DOCUMENT EXTRACT:
^^^^
The Skipping Stone: A Japan Trip Review by Tony Notarianni
When I first arrived at the new Honbu, I was incredibly impressed by its fresh character. A lot of thought had gone into layout and facilities, while a bright and well decorated interior provided a clean backdrop for Budo training. As much as I miss the old training hall, it definitely felt like an upgrade. The famous chalk board schedule still hung upon the wall, and I was excited to see that I would have the chance to train with many Shihan during my stay.
The first class was with Nagato Sensei, and immediately my attention was drawn to his movement. It seemed that as he demonstrated the initial grab, punch, or kick attack would be the same, and he might even travel in the same initial direction, but from there it would change each time. As the attacker fought back or readjusted balance, the defenders flow would just continue, circumventing the opponents strength and patiently letting a technique unfold naturally.
Nothing was really completed, one moment it appeared that an Omote Gyaku was going to be applied, but then it would suddenly transform into Ganseki Nage, in this way I saw a full flow of Kihon Happo techniques demonstrated, I felt this significant and so it stuck in my mind.
Grandmaster Hatsumi Sensei was of course the heart center of inspiration. I actually had the opportunity to see him teaching five times during my trip and all my observations have since overlapped. He mentioned that this year he had been focusing on Muto Dori, but it felt like he was trying to explain that this represented more than just empty handed defenses against a sword wielding attacker. There was a feeling to it, which was always there, regardless of whether he was armed or not.
Often he repeated the importance of not 'evading' the attack quickly, but to find the right rhythm and space. He also demonstrated the use of very light touch, sometimes using just a finger to control a cover point on the attacker. On a few occasions he didn't even need to touch the opponent, simply covering the important spaces was enough to alter the opponents next move. In fact, he even said not to see the opponent as an opponent to be beaten or defended against, but rather as a collaborator.
^^^^
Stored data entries
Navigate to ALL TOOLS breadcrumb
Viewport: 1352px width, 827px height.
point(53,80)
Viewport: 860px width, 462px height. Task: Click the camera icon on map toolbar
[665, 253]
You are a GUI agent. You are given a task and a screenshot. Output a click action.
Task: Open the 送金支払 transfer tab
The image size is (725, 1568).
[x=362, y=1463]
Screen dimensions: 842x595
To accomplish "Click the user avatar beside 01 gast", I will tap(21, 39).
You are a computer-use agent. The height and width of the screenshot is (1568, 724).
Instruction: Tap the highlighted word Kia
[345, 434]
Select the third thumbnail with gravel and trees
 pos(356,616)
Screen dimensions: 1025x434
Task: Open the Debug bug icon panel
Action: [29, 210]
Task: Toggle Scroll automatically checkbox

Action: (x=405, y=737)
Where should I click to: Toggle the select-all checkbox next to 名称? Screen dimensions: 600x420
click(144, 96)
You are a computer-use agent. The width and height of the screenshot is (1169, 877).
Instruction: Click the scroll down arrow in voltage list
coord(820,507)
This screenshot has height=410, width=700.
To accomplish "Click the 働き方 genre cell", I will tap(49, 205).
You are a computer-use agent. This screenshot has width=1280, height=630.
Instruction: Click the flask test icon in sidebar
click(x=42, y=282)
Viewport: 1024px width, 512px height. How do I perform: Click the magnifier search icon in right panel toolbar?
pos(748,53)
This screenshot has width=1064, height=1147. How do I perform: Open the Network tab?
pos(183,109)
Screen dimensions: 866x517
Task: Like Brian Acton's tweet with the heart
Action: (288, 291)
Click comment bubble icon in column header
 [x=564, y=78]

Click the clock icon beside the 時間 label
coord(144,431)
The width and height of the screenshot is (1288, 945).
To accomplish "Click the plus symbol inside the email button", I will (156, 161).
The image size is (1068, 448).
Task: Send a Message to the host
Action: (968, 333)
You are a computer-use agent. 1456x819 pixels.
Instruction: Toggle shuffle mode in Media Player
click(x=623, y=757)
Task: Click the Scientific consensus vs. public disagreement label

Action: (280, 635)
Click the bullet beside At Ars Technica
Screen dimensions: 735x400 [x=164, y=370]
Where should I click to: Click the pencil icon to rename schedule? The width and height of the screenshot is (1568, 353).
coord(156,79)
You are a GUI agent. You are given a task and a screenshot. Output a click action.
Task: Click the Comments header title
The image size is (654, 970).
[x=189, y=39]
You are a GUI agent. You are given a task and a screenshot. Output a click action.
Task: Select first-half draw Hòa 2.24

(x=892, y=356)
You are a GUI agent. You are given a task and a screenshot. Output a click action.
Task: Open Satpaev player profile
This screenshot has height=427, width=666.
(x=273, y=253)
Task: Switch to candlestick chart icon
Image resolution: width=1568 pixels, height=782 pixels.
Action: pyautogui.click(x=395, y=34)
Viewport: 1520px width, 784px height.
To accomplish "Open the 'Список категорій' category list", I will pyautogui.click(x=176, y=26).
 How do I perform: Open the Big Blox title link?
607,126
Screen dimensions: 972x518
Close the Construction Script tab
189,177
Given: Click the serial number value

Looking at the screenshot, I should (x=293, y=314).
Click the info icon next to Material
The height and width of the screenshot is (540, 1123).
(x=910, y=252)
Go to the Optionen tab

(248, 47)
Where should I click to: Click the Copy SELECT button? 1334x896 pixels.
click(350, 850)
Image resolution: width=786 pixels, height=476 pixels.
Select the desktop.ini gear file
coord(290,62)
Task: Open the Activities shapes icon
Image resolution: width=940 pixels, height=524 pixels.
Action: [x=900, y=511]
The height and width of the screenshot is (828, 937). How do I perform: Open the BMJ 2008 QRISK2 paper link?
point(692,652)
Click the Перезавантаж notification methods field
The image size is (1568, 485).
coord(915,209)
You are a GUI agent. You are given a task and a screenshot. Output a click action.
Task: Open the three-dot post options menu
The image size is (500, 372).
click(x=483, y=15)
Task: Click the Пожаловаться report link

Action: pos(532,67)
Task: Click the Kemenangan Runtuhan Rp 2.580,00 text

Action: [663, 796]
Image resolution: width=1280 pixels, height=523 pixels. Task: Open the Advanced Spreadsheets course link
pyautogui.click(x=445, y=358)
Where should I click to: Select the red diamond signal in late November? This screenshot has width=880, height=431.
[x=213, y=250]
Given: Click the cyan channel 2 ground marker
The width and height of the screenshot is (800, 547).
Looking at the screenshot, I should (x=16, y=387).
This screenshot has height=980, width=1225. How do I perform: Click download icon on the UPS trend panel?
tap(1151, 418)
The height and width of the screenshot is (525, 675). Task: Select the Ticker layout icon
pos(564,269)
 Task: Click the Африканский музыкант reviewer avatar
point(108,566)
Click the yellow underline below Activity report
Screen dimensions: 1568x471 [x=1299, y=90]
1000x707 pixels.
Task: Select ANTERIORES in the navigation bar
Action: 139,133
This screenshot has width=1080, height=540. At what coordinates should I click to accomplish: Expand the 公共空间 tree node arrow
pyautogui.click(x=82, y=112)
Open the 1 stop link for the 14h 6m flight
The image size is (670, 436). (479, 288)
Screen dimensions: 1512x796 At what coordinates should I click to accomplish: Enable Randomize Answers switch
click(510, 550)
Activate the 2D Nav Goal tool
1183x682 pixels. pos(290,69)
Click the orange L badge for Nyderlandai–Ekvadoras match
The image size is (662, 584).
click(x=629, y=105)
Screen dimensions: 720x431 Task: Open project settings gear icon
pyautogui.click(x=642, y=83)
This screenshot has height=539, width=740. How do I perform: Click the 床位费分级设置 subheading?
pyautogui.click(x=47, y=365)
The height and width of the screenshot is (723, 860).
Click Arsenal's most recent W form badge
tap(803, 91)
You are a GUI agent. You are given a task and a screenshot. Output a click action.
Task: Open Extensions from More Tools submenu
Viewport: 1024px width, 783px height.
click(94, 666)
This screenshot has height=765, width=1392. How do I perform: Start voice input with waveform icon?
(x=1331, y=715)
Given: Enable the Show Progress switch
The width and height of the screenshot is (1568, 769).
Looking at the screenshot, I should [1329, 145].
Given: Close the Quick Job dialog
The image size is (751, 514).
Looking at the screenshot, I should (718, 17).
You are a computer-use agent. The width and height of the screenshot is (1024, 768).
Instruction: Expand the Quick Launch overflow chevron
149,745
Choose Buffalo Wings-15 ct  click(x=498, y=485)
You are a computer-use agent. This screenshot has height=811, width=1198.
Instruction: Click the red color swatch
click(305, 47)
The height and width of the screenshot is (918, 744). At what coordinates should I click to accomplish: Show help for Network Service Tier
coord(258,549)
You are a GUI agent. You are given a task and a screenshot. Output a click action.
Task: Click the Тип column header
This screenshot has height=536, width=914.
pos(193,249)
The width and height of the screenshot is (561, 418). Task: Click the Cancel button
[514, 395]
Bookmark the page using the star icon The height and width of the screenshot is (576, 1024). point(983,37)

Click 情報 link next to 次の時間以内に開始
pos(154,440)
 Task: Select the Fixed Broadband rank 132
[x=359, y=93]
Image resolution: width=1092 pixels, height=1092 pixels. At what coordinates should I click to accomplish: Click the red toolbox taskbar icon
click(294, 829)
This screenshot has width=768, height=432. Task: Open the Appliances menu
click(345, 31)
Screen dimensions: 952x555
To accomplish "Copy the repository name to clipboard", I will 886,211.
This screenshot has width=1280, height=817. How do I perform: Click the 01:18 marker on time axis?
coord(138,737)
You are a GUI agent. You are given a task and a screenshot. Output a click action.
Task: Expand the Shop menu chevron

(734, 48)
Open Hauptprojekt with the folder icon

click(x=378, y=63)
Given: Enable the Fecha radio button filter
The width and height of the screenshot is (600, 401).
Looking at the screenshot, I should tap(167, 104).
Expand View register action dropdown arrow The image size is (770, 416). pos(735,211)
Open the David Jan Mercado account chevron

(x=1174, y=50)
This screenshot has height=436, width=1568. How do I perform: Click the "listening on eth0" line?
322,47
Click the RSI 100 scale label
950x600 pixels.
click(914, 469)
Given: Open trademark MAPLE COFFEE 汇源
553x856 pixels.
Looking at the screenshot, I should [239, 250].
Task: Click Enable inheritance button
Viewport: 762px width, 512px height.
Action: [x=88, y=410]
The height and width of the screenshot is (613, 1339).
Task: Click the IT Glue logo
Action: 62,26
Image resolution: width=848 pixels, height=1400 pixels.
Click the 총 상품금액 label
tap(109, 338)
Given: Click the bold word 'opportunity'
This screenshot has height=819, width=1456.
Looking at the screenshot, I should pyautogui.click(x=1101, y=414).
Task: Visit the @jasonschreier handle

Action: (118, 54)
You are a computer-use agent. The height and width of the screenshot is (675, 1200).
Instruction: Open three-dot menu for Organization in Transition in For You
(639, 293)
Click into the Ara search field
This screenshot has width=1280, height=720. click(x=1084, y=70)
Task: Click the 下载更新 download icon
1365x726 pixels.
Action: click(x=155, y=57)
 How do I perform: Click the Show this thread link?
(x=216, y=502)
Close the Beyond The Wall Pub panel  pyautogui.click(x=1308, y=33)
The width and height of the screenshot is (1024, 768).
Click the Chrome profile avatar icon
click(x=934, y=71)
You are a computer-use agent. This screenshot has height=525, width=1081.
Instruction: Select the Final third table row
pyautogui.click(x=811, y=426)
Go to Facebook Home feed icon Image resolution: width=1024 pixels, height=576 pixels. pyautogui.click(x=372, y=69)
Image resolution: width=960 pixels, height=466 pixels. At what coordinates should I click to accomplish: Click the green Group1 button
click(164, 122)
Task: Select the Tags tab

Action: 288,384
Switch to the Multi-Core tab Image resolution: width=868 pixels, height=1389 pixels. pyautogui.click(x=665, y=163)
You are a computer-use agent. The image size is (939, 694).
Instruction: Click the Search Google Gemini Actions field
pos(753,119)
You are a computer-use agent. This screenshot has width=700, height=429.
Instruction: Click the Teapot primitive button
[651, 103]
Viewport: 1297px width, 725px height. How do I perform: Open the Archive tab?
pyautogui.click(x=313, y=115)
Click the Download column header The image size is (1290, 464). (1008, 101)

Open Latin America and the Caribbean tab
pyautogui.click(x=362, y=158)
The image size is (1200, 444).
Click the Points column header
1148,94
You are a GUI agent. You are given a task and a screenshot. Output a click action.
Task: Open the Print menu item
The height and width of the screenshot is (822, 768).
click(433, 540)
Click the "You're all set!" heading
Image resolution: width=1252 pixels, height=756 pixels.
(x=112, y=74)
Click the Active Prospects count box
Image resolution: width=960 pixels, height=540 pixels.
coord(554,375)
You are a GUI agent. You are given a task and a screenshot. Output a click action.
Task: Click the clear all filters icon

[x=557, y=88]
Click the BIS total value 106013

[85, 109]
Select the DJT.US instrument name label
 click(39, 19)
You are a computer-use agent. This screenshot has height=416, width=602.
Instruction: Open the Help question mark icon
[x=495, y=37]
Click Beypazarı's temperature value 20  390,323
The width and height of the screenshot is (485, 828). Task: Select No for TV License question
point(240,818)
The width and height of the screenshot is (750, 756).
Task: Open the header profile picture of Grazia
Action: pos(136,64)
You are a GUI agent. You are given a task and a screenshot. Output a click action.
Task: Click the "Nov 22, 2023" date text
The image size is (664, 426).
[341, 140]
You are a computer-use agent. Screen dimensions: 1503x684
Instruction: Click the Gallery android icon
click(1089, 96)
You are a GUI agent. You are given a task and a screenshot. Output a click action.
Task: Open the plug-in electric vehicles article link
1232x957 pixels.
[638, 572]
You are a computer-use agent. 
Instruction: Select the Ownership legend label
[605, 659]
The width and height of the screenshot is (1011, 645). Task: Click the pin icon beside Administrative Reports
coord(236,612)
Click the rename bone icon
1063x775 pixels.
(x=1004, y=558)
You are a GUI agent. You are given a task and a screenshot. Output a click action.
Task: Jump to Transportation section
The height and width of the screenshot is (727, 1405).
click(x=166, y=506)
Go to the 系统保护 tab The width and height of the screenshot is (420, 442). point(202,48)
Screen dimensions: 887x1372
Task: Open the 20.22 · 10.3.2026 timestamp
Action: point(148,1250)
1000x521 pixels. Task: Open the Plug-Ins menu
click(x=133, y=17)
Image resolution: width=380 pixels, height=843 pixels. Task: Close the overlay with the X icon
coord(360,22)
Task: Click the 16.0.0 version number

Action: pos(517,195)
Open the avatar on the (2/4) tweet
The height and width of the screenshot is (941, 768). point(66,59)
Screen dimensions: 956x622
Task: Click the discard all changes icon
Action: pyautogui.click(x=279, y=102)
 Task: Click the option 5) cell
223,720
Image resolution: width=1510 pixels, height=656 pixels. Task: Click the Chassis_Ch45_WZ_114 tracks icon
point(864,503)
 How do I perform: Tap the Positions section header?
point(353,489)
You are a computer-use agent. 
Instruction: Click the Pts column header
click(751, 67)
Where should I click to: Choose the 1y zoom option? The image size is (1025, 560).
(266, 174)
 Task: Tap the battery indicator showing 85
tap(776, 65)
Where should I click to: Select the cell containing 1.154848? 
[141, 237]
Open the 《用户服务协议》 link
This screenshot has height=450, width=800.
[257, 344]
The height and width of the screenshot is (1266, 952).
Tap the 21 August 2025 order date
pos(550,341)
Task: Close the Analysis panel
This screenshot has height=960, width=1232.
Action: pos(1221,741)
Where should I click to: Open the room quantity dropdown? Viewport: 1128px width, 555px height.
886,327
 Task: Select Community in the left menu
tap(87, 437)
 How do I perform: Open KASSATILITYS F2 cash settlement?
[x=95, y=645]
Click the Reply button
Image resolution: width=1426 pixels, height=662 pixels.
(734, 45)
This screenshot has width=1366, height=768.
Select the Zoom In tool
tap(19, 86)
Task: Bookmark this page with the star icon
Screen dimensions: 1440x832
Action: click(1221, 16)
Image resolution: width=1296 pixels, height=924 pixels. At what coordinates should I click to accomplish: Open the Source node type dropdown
^^^^
QUESTIONS TO ANSWER:
1. Answer these questions from the Japan trip review:
(a) Which Shihan taught the writer's first class?
(b) What did Hatsumi Sensei say he had been focusing on this year?
(c) How many times did the writer get to see Hatsumi Sensei teach during the trip?
2. Resume the Japan trip review, picking up right after its final sentence.
The stored data entries have nothing to do with what comes next.

RESPONSES BY TASK:
1.
(a) Nagato Sensei
(b) Muto Dori
(c) Five times

2.
He often used his elbows to control, leaving his hands free to strike, or take other points, all in a natural flow. He likened this to the concept of the skipping stone, bouncing across the water. I felt that much like the skipping stone, the outcome is predetermined by the conditions, but any slight variation in those conditions appear to cause vastly deviating visual results. He said the important thing to do was to keep going along with the flow, and to have faith that one will survive.
Another notable concept was his usage of fulcrums and levers, especially when employing a sword or staff. He often found a way to set himself up, so that a simple soft movement of his body exerted incredible natural force against his opponent. Sometimes he even asked for multiple opponents to attack, and he was able to leverage them against each other. He did warn us not to take his Muto Dori too seriously though, and went on to show us how as a swordsman he could easily cut by utilizing the same flow and feeling as if he had no sword.
Hatsumi Sensei actually had an extra class for his Birthday. He talked about how he had spent the last 42 years working on what he had learned in 15 years with his teacher Takamatsu Sensei. He finally feels that he can do justice to the titles he received, and later mentioned that it is sometimes necessary to grow into a title or award, which has been received in advance of reaching the required ability.
He said that he has had a good time during those 42 years, he did a lot of travelling around the world teaching and spreading his art during less turbulent decades. Now however, it might be that as Budoka we have to step up to become examples for future generations as the world itself is changing. This change, and need to evolve was referenced often. Next, next, next....what is going to happen in the next cycle, it felt like a lot of that is really up to all of us now.
I studied with all of the Shihan that made themselves available, my cup was full and emptied several times. I realized I could not take back home their techniques or form, but their advice and training methodologies were certainly something I could work from. Apart from which, their skill and ability are all an inspiration to keep going, reference points to what is possible if I just keep pushing.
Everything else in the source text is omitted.